Question

Pick a uniformly chosen random point inside a unit square (a square of sidelength 1) and draw a circle of radius 1/3 around the point. Find the probability that the circle lies entirely inside the square.

Answer

**step1** Understanding the Problem

The problem asks for the probability that a circle, drawn around a randomly chosen point inside a unit square, lies entirely within the unit square. The unit square has a side length of 1. The circle has a radius of $$\frac{1}{3}$$.

**step2** Identifying the Sample Space

The random point can be chosen anywhere within the unit square.
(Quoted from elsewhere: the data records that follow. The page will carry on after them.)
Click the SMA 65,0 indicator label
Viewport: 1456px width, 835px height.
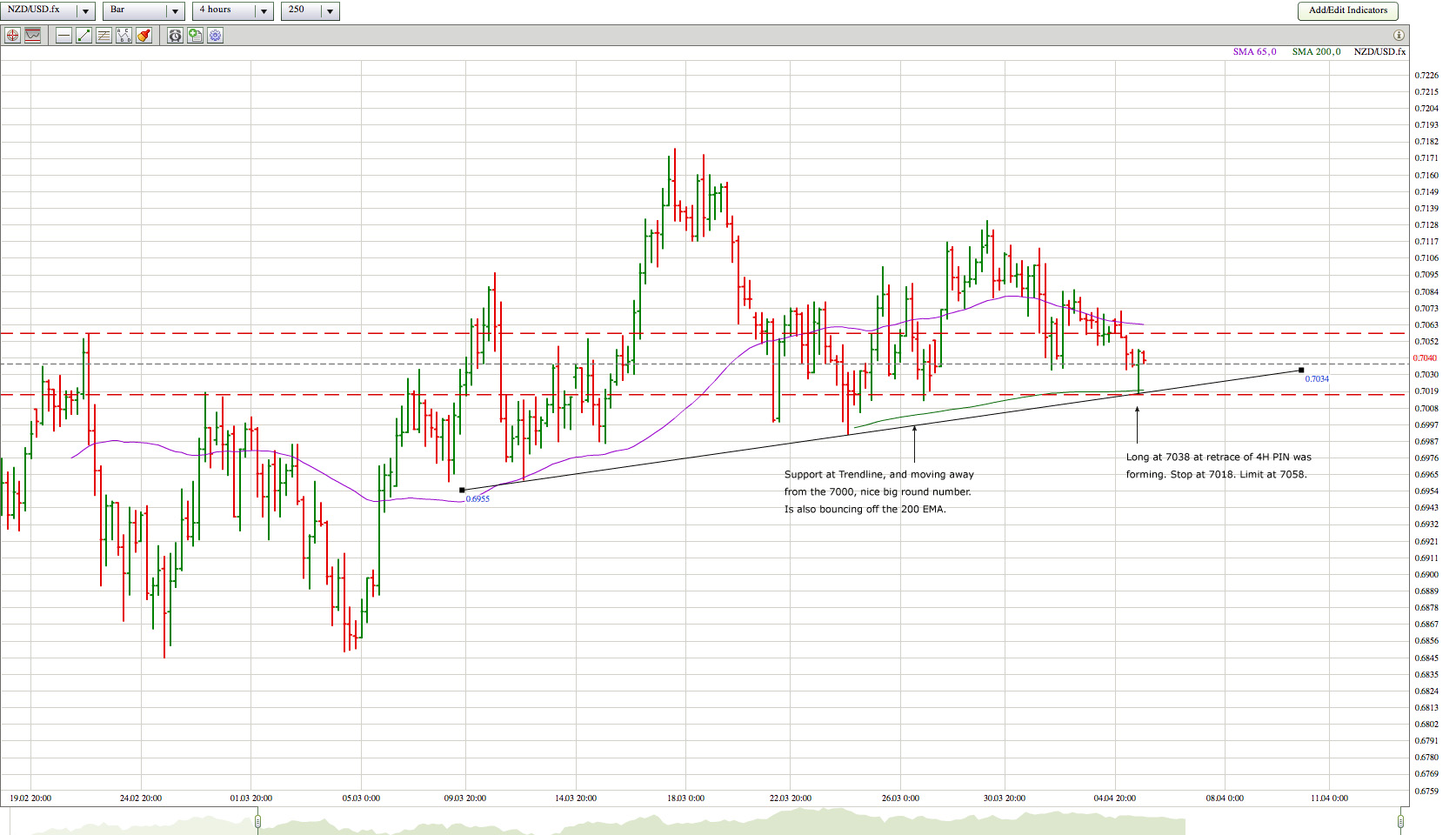pos(1254,52)
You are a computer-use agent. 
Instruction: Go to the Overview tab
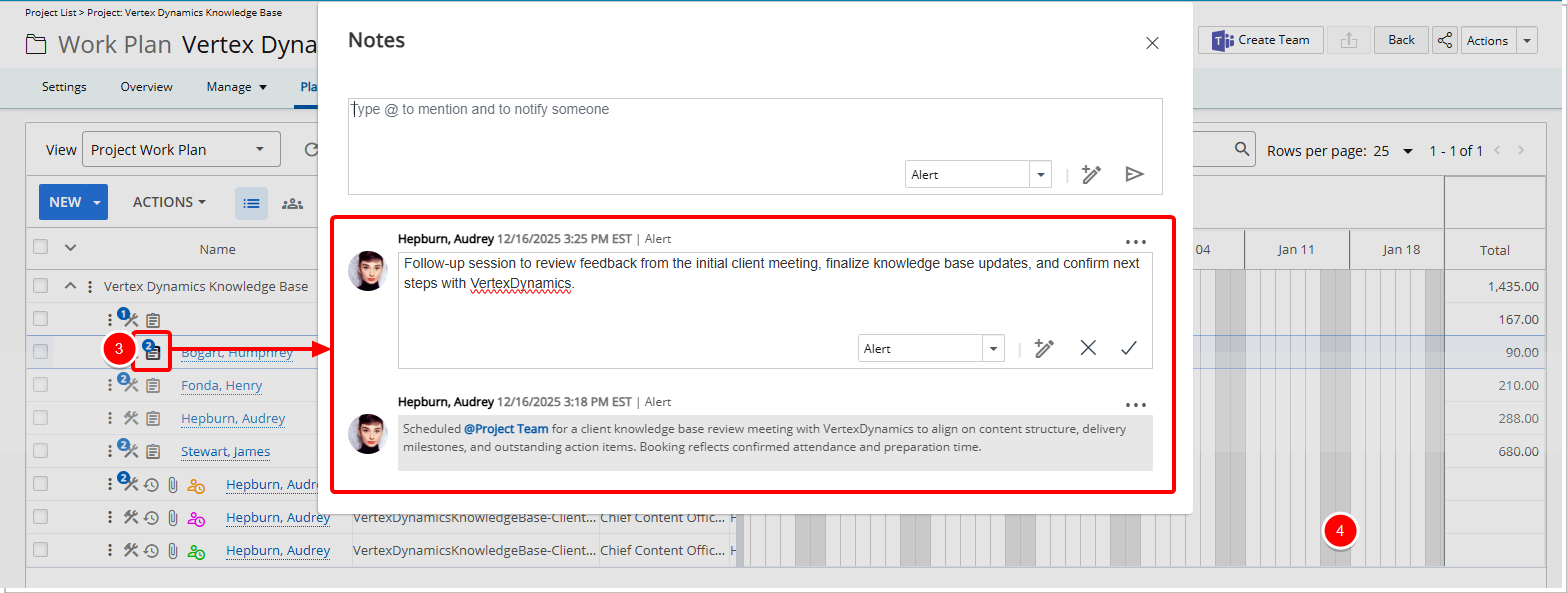click(146, 87)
A unit square with side length 1 has an area of $$1 \times 1 = 1$$ square unit. This area represents our total possible outcomes, or the sample space.

**step3** Determining the Favorable Region for the Center of the Circle

For the circle to lie entirely inside the unit square, its center (the randomly chosen point) cannot be too close to any of the square's edges.
Let the unit square be defined by the coordinates from 0 to 1 on both the x-axis and the y-axis.
If the center of the circle is at (x, y):
The leftmost point of the circle is at $$x - \frac{1}{3}$$. For the circle to be inside the square, this point must be greater than or equal to 0. So, $$x - \frac{1}{3} \ge 0$$, which means $$x \ge \frac{1}{3}$$.
The rightmost point of the circle is at $$x + \frac{1}{3}$$. For the circle to be inside the square, this point must be less than or equal to 1. So, $$x + \frac{1}{3} \le 1$$, which means $$x \le 1 - \frac{1}{3}$$, or $$x \le \frac{2}{3}$$.
Combining these, the x-coordinate of the center must be between $$\frac{1}{3}$$ and $$\frac{2}{3}$$. That is, $$\frac{1}{3} \le x \le \frac{2}{3}$$.
Similarly, for the y-coordinate:
The bottommost point of the circle is at $$y - \frac{1}{3}$$. For the circle to be inside the square, this point must be greater than or equal to 0. So, $$y - \frac{1}{3} \ge 0$$, which means $$y \ge \frac{1}{3}$$.
The topmost point of the circle is at $$y + \frac{1}{3}$$. For the circle to be inside the square, this point must be less than or equal to 1. So, $$y + \frac{1}{3} \le 1$$, which means $$y \le 1 - \frac{1}{3}$$, or $$y \le \frac{2}{3}$$.
Combining these, the y-coordinate of the center must be between $$\frac{1}{3}$$ and $$\frac{2}{3}$$. That is, $$\frac{1}{3} \le y \le \frac{2}{3}$$.
Therefore, the center of the circle must lie within a smaller square region inside the unit square.

**step4** Calculating the Area of the Favorable Region

The favorable region for the center of the circle is a square with sides extending from $$\frac{1}{3}$$ to $$\frac{2}{3}$$ along both the x and y axes.
The side length of this smaller square is the difference between the upper and lower bounds: $$\frac{2}{3} - \frac{1}{3} = \frac{1}{3}$$.
The area of this favorable region is the side length multiplied by itself: $$\frac{1}{3} \times \frac{1}{3} = \frac{1}{9}$$ square unit.

**step5** Calculating the Probability

The probability is the ratio of the area of the favorable region to the area of the total sample space.
Probability = $$\frac{\text{Area of Favorable Region}}{\text{Area of Sample Space}}$$
Probability = $$\frac{\frac{1}{9}}{1}$$
Probability = $$\frac{1}{9}$$